To begin with, farms in California are about 25 percent smaller on average than those in the rest of the country. The contrast between farming here and farming there is even more remarkable when you consider that the state’s smaller farms outpace those in the rest of the country by producing almost five times the dollar amount per acre. Of course, that means farmers in the Golden State receive more income than those elsewhere.

These characteristics of the country’s farm profile come from information collected in the 2012 Census of Agriculture, the latest every-five-years exercise conducted by the federal government. Comparing data from the most recent census with that from the 2007 effort reveals some memorable results.

Some of those results have been compiled by Emma Knoesen, a research associate and Rachael Goodhue, a professor of Agricultural Resource Economics (ARE) at the University of California, Davis. Their report was published in the May/June issue of Update, published by the Giannini Foundation of Agricultural Economics at Davis.

In the conclusion of their report they say: “(The census) indicates that California agriculture remains distinct from U. S. agriculture as a whole, although in both cases farms continue to grow larger in both acreage and market value of production.”

One of the report’s tables shows that almost a quarter of California farms are between one and nine acres, compared to only 11 percent of farms at that size elsewhere in the country. Another quarter of California farms are between 10 and 49 acres, not that different from the rest of the country, and 17 percent fall into that 50 to 179- acre bracket, opposed to 30 percent of farms that are outside the state.

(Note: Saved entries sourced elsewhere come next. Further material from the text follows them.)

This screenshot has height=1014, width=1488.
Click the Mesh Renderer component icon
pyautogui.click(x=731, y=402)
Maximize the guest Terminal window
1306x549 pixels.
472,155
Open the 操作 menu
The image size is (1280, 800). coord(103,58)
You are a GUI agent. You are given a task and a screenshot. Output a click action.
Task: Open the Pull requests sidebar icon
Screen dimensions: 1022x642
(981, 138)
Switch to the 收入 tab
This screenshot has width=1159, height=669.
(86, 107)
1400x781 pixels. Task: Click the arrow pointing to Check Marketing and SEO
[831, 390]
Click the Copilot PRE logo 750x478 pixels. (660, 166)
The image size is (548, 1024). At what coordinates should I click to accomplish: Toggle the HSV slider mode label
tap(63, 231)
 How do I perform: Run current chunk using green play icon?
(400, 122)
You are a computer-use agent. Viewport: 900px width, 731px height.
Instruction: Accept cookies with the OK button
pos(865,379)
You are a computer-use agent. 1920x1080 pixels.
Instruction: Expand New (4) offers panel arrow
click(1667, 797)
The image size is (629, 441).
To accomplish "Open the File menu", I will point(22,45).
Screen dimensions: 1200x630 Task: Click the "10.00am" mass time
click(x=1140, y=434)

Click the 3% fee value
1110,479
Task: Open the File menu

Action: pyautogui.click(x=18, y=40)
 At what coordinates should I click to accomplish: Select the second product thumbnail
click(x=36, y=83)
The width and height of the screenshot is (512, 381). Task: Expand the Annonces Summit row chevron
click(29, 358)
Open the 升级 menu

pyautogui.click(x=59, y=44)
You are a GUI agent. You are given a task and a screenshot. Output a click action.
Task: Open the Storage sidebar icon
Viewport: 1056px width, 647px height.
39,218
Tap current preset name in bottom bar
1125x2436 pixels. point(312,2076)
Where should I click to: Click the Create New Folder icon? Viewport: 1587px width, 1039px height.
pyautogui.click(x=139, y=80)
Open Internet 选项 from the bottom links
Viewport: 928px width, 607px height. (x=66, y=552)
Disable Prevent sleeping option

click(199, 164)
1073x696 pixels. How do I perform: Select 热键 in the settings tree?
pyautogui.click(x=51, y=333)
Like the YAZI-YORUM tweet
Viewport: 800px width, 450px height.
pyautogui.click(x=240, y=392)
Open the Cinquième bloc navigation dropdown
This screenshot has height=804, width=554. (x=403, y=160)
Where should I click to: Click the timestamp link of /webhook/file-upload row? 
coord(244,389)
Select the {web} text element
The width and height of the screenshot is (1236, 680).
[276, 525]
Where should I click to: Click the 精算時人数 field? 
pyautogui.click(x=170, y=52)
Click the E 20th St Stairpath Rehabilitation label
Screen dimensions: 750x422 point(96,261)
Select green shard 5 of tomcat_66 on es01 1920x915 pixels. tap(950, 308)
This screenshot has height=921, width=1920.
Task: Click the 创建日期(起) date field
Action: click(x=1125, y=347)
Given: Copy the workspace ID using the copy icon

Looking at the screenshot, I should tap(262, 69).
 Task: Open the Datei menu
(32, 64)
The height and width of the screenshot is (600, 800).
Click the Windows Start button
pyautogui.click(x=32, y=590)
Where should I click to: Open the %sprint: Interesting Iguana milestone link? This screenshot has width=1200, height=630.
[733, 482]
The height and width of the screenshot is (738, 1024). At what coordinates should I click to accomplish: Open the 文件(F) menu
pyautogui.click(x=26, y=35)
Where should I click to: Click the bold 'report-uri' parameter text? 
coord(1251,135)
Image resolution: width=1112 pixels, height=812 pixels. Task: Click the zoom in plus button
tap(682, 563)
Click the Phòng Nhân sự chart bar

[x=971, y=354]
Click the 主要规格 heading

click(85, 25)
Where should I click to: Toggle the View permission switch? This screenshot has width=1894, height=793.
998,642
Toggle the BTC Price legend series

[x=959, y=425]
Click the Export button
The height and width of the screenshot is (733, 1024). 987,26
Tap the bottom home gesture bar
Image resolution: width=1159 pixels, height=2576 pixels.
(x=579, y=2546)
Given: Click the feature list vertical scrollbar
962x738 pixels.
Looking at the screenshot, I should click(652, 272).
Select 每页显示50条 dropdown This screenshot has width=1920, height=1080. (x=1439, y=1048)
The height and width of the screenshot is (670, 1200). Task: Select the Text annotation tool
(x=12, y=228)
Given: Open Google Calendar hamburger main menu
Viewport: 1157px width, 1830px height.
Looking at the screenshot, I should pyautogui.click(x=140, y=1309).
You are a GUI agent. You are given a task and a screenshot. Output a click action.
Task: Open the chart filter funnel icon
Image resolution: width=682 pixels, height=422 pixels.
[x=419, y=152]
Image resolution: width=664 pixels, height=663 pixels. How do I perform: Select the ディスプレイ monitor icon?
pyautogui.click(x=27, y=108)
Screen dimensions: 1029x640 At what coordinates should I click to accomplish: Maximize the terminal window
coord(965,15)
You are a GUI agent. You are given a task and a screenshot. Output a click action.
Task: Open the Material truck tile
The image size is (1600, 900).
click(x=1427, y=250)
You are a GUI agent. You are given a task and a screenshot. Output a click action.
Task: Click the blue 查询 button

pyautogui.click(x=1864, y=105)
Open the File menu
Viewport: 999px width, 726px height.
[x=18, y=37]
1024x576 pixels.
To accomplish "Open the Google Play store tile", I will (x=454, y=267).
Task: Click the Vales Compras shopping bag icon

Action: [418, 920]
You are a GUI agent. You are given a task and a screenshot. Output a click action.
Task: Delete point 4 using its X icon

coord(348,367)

A very telling statistic puts the number of California farms with 2,000 acres or more at 2,434, while the number of farms in the other 49 states with 2,000 acres or more is more than 82,000. Seems that fly-over country has some pretty big spreads, and it isn’t puny backyards where Texans raise their cattle.

Perhaps even more telling is the effect of California’s higher value crops, the vegetables, fruits and specialty commodities. The report says: “The average market value of production per acre of farmland in California was $1,667, compared to $289 in the United States as a whole.”

On average, California farms produced a market value of $547,510, about three times that of other U.S. farms, which averaged $187,097.

Production of high-value fruit and vegetable crops continued in California at about the same pace and in about the same places as reported in the 2007 census. Tree and vine crops dominated the Central Valley counties, and vegetables were the commodities of choice in coastal areas and in the Imperial Valley.

Imperial County registered a strong increase from 2007 to 2012 in the amount of land used to grow vegetables, from less than 69,000 acres in the earlier census to nearly 106,000 acres in 2012. The number of farms growing vegetables there increased as well, from 86 to 105.

Even though the number of California farms decreased from 2007 to 2012, the total market value of their production increased by a little more than 25 percent.

No question, farming is a winner in California and a significant contributor to the state’s economy. If overzealous legislators and social and environmental purists can control themselves enough to leave it alone the state’s different-but-better agriculture can continue to prosper and continue to help overcome world hunger.